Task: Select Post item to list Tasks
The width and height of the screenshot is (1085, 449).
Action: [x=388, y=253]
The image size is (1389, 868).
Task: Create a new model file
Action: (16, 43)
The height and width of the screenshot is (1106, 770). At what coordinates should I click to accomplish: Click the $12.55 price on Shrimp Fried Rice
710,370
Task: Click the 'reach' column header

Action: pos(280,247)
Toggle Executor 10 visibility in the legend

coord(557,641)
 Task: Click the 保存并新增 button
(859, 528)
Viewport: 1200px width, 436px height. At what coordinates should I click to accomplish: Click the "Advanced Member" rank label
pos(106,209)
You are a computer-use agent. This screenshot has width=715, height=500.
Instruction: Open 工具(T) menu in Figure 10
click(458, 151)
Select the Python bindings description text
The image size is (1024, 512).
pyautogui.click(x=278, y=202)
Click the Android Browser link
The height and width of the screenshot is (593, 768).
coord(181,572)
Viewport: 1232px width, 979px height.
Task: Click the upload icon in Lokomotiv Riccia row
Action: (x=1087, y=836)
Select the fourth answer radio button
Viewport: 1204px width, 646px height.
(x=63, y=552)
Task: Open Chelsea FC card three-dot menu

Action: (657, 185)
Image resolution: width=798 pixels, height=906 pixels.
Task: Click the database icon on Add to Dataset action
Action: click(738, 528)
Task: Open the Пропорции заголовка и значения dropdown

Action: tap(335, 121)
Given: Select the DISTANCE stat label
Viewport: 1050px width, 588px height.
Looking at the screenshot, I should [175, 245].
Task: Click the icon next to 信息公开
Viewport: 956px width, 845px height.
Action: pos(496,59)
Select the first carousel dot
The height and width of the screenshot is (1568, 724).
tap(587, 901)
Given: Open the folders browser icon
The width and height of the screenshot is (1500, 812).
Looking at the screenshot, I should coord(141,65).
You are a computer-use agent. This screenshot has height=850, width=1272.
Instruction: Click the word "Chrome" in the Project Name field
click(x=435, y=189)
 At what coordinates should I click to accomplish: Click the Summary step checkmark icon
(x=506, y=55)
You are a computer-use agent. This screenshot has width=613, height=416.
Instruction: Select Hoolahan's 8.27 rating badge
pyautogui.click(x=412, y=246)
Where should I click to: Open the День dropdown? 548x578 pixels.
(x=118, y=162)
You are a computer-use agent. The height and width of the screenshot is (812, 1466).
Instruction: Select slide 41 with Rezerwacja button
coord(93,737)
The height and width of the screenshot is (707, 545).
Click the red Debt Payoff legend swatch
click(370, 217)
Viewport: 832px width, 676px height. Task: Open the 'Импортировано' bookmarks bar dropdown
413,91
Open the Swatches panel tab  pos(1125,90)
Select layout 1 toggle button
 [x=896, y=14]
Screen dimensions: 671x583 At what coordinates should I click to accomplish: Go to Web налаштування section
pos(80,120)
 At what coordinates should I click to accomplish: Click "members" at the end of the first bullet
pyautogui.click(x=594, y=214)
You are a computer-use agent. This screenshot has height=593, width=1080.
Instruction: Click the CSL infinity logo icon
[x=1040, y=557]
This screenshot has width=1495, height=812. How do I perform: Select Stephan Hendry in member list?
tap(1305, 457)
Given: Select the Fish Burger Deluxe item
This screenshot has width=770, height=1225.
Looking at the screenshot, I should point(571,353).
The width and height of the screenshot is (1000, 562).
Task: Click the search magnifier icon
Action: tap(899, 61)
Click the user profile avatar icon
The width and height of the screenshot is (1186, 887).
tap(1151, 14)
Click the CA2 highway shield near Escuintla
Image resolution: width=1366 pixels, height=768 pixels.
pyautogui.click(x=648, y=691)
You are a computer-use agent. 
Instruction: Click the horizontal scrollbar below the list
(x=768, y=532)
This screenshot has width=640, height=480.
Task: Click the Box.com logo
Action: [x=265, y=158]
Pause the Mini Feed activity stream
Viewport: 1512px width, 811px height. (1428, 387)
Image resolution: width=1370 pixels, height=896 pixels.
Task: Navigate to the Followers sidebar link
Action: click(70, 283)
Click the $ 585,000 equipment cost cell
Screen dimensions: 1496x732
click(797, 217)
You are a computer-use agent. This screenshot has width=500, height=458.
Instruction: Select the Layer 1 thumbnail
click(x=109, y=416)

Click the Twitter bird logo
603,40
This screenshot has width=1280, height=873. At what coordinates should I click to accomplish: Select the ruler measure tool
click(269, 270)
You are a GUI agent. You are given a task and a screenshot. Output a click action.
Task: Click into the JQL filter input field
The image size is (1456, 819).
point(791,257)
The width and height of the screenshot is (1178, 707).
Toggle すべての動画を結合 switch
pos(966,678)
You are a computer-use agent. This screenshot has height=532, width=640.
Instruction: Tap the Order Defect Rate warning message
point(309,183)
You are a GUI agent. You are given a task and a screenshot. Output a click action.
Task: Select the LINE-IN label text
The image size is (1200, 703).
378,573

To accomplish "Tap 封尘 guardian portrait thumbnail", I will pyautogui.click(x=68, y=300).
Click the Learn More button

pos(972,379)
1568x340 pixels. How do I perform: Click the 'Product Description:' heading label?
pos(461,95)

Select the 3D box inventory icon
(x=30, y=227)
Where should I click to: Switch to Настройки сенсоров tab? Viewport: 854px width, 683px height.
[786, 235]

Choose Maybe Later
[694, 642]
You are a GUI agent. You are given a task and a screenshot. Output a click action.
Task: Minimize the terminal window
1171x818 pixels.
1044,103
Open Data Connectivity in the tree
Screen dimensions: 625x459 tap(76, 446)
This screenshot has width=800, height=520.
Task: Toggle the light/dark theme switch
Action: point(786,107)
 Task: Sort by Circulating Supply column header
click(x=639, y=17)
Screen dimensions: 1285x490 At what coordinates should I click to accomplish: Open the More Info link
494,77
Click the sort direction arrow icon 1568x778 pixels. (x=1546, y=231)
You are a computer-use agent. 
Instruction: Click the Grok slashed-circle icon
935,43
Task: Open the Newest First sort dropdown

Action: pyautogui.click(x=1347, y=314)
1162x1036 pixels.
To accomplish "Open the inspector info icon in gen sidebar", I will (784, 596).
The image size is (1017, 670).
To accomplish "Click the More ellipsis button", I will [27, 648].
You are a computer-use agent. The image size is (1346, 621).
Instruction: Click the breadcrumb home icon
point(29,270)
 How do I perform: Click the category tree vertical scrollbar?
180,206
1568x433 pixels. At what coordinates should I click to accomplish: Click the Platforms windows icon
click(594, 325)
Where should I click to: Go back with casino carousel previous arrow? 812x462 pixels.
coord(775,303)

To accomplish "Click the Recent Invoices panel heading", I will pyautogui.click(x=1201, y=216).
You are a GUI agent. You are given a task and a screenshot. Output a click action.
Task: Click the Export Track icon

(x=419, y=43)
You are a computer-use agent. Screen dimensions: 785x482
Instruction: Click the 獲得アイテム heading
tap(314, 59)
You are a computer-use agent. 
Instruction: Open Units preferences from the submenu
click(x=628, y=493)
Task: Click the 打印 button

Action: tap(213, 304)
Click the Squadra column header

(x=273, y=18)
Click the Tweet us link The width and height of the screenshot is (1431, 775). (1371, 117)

> Exercise aim
Rewrite all the lines of the items above as one numbered list, leaving out the blank lines.

> Reply to the exercise
1. Task: Select Post item to list Tasks
2. The width and height of the screenshot is (1085, 449).
3. Action: [x=388, y=253]
4. The image size is (1389, 868).
5. Task: Create a new model file
6. Action: (16, 43)
7. The height and width of the screenshot is (1106, 770). At what coordinates should I click to accomplish: Click the $12.55 price on Shrimp Fried Rice
8. 710,370
9. Task: Click the 'reach' column header
10. Action: pos(280,247)
11. Toggle Executor 10 visibility in the legend
12. coord(557,641)
13.  Task: Click the 保存并新增 button
14. (859, 528)
15. Viewport: 1200px width, 436px height. At what coordinates should I click to accomplish: Click the "Advanced Member" rank label
16. pos(106,209)
17. You are a computer-use agent. This screenshot has width=715, height=500.
18. Instruction: Open 工具(T) menu in Figure 10
19. click(458, 151)
20. Select the Python bindings description text
21. The image size is (1024, 512).
22. pyautogui.click(x=278, y=202)
23. Click the Android Browser link
24. The height and width of the screenshot is (593, 768).
25. coord(181,572)
26. Viewport: 1232px width, 979px height.
27. Task: Click the upload icon in Lokomotiv Riccia row
28. Action: (x=1087, y=836)
29. Select the fourth answer radio button
30. Viewport: 1204px width, 646px height.
31. (x=63, y=552)
32. Task: Open Chelsea FC card three-dot menu
33. Action: (657, 185)
34. Image resolution: width=798 pixels, height=906 pixels.
35. Task: Click the database icon on Add to Dataset action
36. Action: click(738, 528)
37. Task: Open the Пропорции заголовка и значения dropdown
38. Action: tap(335, 121)
39. Given: Select the DISTANCE stat label
40. Viewport: 1050px width, 588px height.
41. Looking at the screenshot, I should [175, 245].
42. Task: Click the icon next to 信息公开
43. Viewport: 956px width, 845px height.
44. Action: pos(496,59)
45. Select the first carousel dot
46. The height and width of the screenshot is (1568, 724).
47. tap(587, 901)
48. Given: Open the folders browser icon
49. The width and height of the screenshot is (1500, 812).
50. Looking at the screenshot, I should coord(141,65).
51. You are a computer-use agent. This screenshot has height=850, width=1272.
52. Instruction: Click the word "Chrome" in the Project Name field
53. click(x=435, y=189)
54.  At what coordinates should I click to accomplish: Click the Summary step checkmark icon
55. (x=506, y=55)
56. You are a computer-use agent. This screenshot has width=613, height=416.
57. Instruction: Select Hoolahan's 8.27 rating badge
58. pyautogui.click(x=412, y=246)
59. Where should I click to: Open the День dropdown? 548x578 pixels.
60. (x=118, y=162)
61. You are a computer-use agent. The height and width of the screenshot is (812, 1466).
62. Instruction: Select slide 41 with Rezerwacja button
63. coord(93,737)
64. The height and width of the screenshot is (707, 545).
65. Click the red Debt Payoff legend swatch
66. click(370, 217)
67. Viewport: 832px width, 676px height. Task: Open the 'Импортировано' bookmarks bar dropdown
68. 413,91
69. Open the Swatches panel tab  pos(1125,90)
70. Select layout 1 toggle button
71.  [x=896, y=14]
72. Screen dimensions: 671x583 At what coordinates should I click to accomplish: Go to Web налаштування section
73. pos(80,120)
74.  At what coordinates should I click to accomplish: Click "members" at the end of the first bullet
75. pyautogui.click(x=594, y=214)
76. You are a computer-use agent. This screenshot has height=593, width=1080.
77. Instruction: Click the CSL infinity logo icon
78. [x=1040, y=557]
79. This screenshot has width=1495, height=812. How do I perform: Select Stephan Hendry in member list?
80. tap(1305, 457)
81. Given: Select the Fish Burger Deluxe item
82. This screenshot has width=770, height=1225.
83. Looking at the screenshot, I should point(571,353).
84. The width and height of the screenshot is (1000, 562).
85. Task: Click the search magnifier icon
86. Action: tap(899, 61)
87. Click the user profile avatar icon
88. The width and height of the screenshot is (1186, 887).
89. tap(1151, 14)
90. Click the CA2 highway shield near Escuintla
91. Image resolution: width=1366 pixels, height=768 pixels.
92. pyautogui.click(x=648, y=691)
93. You are a computer-use agent. 
94. Instruction: Click the horizontal scrollbar below the list
95. (x=768, y=532)
96. This screenshot has width=640, height=480.
97. Task: Click the Box.com logo
98. Action: [x=265, y=158]
99. Pause the Mini Feed activity stream
100. Viewport: 1512px width, 811px height. (1428, 387)
101. Image resolution: width=1370 pixels, height=896 pixels.
102. Task: Navigate to the Followers sidebar link
103. Action: click(70, 283)
104. Click the $ 585,000 equipment cost cell
105. Screen dimensions: 1496x732
106. click(797, 217)
107. You are a computer-use agent. This screenshot has width=500, height=458.
108. Instruction: Select the Layer 1 thumbnail
109. click(x=109, y=416)
110. Click the Twitter bird logo
111. 603,40
112. This screenshot has width=1280, height=873. At what coordinates should I click to accomplish: Select the ruler measure tool
113. click(269, 270)
114. You are a GUI agent. You are given a task and a screenshot. Output a click action.
115. Task: Click into the JQL filter input field
116. The image size is (1456, 819).
117. point(791,257)
118. The width and height of the screenshot is (1178, 707).
119. Toggle すべての動画を結合 switch
120. pos(966,678)
121. You are a computer-use agent. This screenshot has height=532, width=640.
122. Instruction: Tap the Order Defect Rate warning message
123. point(309,183)
124. You are a GUI agent. You are given a task and a screenshot. Output a click action.
125. Task: Select the LINE-IN label text
126. The image size is (1200, 703).
127. 378,573
128. To accomplish "Tap 封尘 guardian portrait thumbnail", I will pyautogui.click(x=68, y=300).
129. Click the Learn More button
130. pos(972,379)
131. 1568x340 pixels. How do I perform: Click the 'Product Description:' heading label?
132. pos(461,95)
133. Select the 3D box inventory icon
134. (x=30, y=227)
135. Where should I click to: Switch to Настройки сенсоров tab? Viewport: 854px width, 683px height.
136. [786, 235]
137. Choose Maybe Later
138. [694, 642]
139. You are a GUI agent. You are given a task and a screenshot. Output a click action.
140. Task: Minimize the terminal window
141. 1171x818 pixels.
142. 1044,103
143. Open Data Connectivity in the tree
144. Screen dimensions: 625x459 tap(76, 446)
145. This screenshot has width=800, height=520.
146. Task: Toggle the light/dark theme switch
147. Action: point(786,107)
148.  Task: Sort by Circulating Supply column header
149. click(x=639, y=17)
150. Screen dimensions: 1285x490 At what coordinates should I click to accomplish: Open the More Info link
151. 494,77
152. Click the sort direction arrow icon 1568x778 pixels. (x=1546, y=231)
153. You are a computer-use agent. 
154. Instruction: Click the Grok slashed-circle icon
155. 935,43
156. Task: Open the Newest First sort dropdown
157. Action: pyautogui.click(x=1347, y=314)
158. 1162x1036 pixels.
159. To accomplish "Open the inspector info icon in gen sidebar", I will (784, 596).
160. The image size is (1017, 670).
161. To accomplish "Click the More ellipsis button", I will [27, 648].
162. You are a computer-use agent. The image size is (1346, 621).
163. Instruction: Click the breadcrumb home icon
164. point(29,270)
165.  How do I perform: Click the category tree vertical scrollbar?
166. 180,206
167. 1568x433 pixels. At what coordinates should I click to accomplish: Click the Platforms windows icon
168. click(594, 325)
169. Where should I click to: Go back with casino carousel previous arrow? 812x462 pixels.
170. coord(775,303)
171. To accomplish "Click the Recent Invoices panel heading", I will pyautogui.click(x=1201, y=216).
172. You are a GUI agent. You are given a task and a screenshot. Output a click action.
173. Task: Click the Export Track icon
174. (x=419, y=43)
175. You are a computer-use agent. Screen dimensions: 785x482
176. Instruction: Click the 獲得アイテム heading
177. tap(314, 59)
178. You are a computer-use agent. 
179. Instruction: Open Units preferences from the submenu
180. click(x=628, y=493)
181. Task: Click the 打印 button
182. Action: tap(213, 304)
183. Click the Squadra column header
184. (x=273, y=18)
185. Click the Tweet us link The width and height of the screenshot is (1431, 775). (1371, 117)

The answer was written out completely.